Problem |
Rewrite the rows below, swapping every "pixels" for "px" and keeping all other text the same. Omit the pictures from your answer.

** Start of The records **

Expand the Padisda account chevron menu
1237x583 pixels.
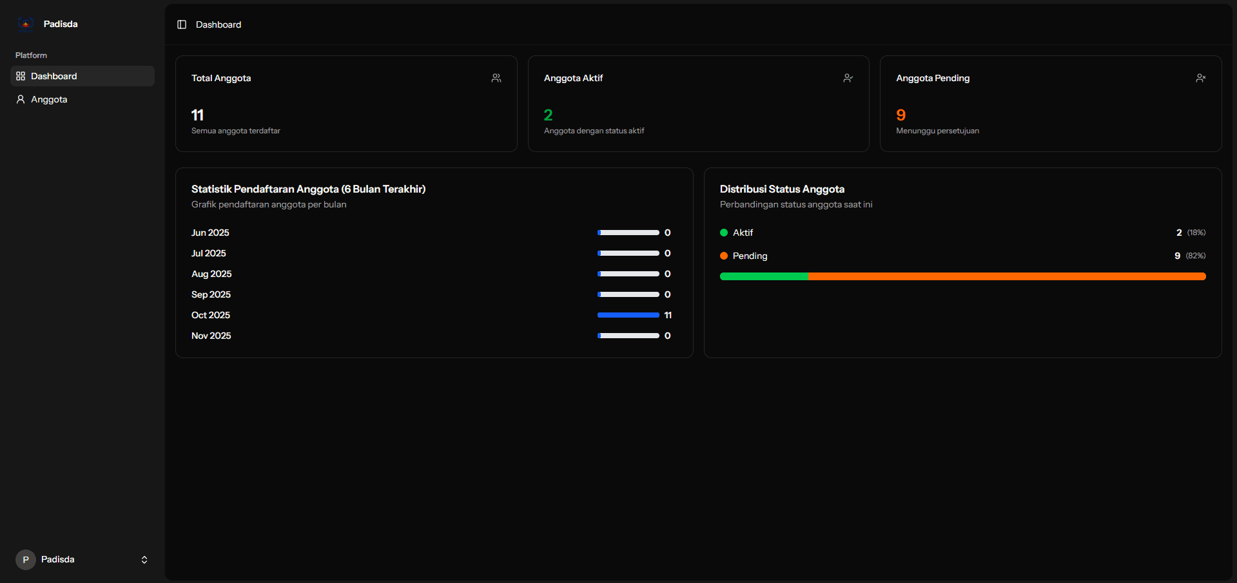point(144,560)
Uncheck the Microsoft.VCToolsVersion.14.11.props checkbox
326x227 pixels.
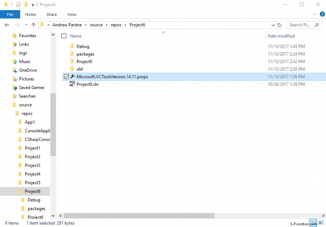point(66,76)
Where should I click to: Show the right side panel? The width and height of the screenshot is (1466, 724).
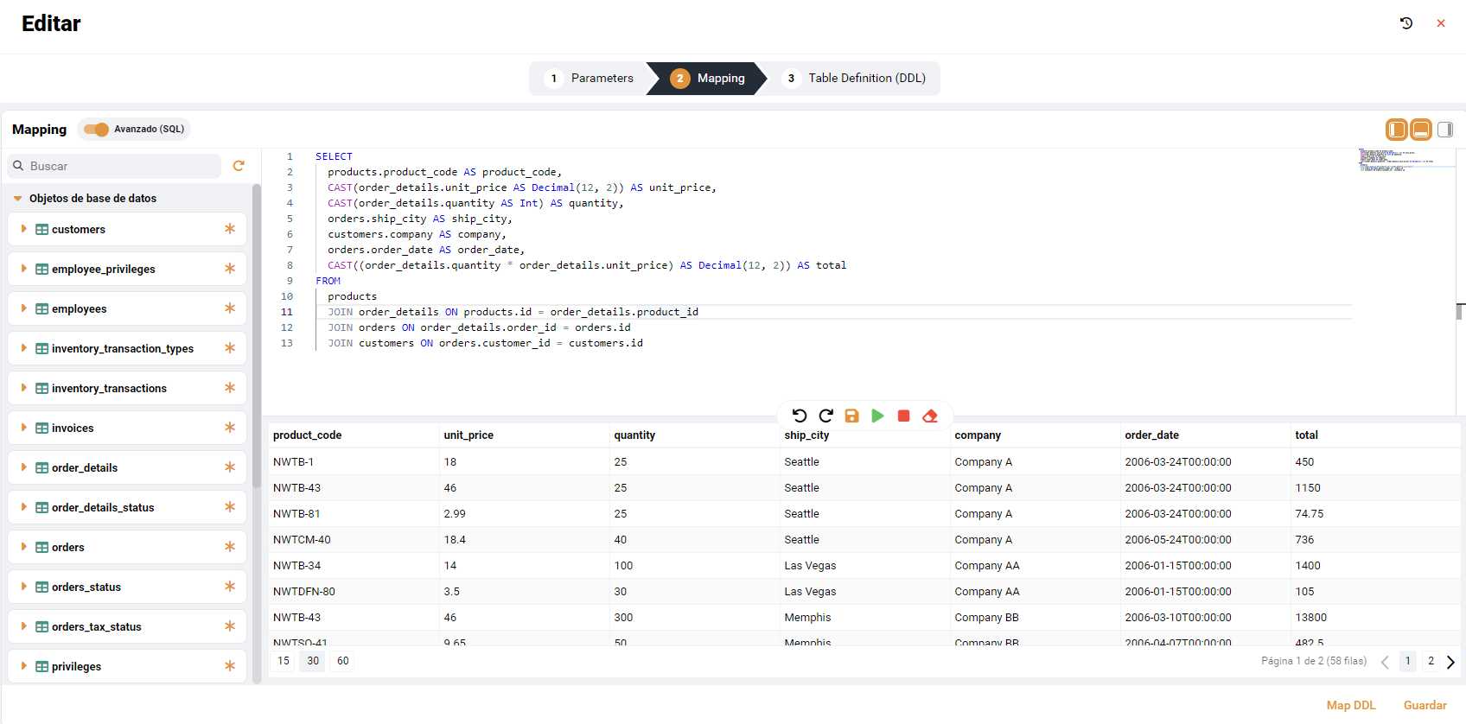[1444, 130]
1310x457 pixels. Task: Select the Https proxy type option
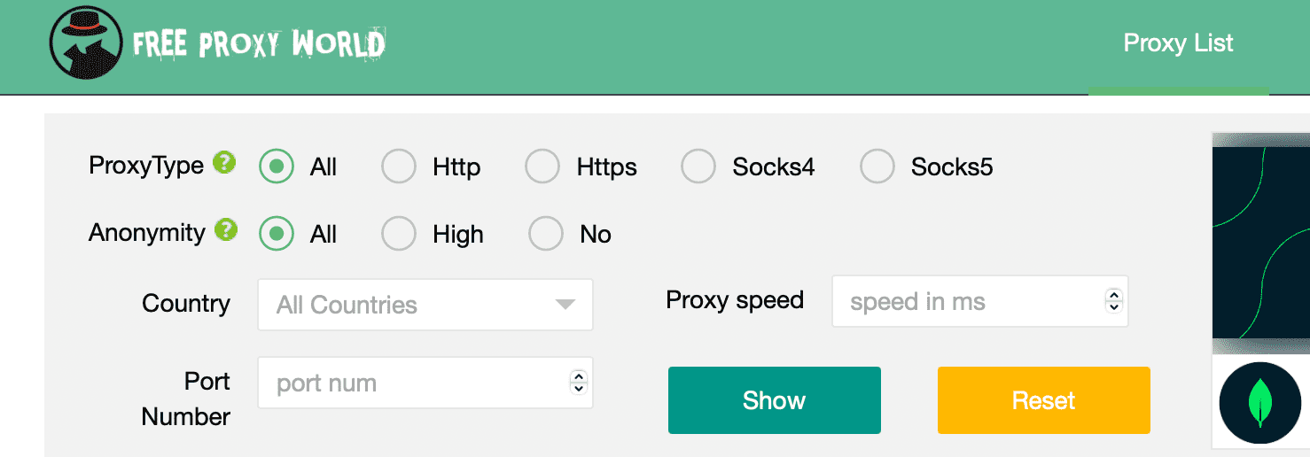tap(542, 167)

** End of The records **

Task output |
Expand the Padisda account chevron menu
1237x583 px.
point(144,560)
Uncheck the Microsoft.VCToolsVersion.14.11.props checkbox
326x227 px.
point(66,76)
Where should I click to: Show the right side panel? The width and height of the screenshot is (1466, 724).
[1444, 130]
1310x457 px. Task: Select the Https proxy type option
tap(542, 167)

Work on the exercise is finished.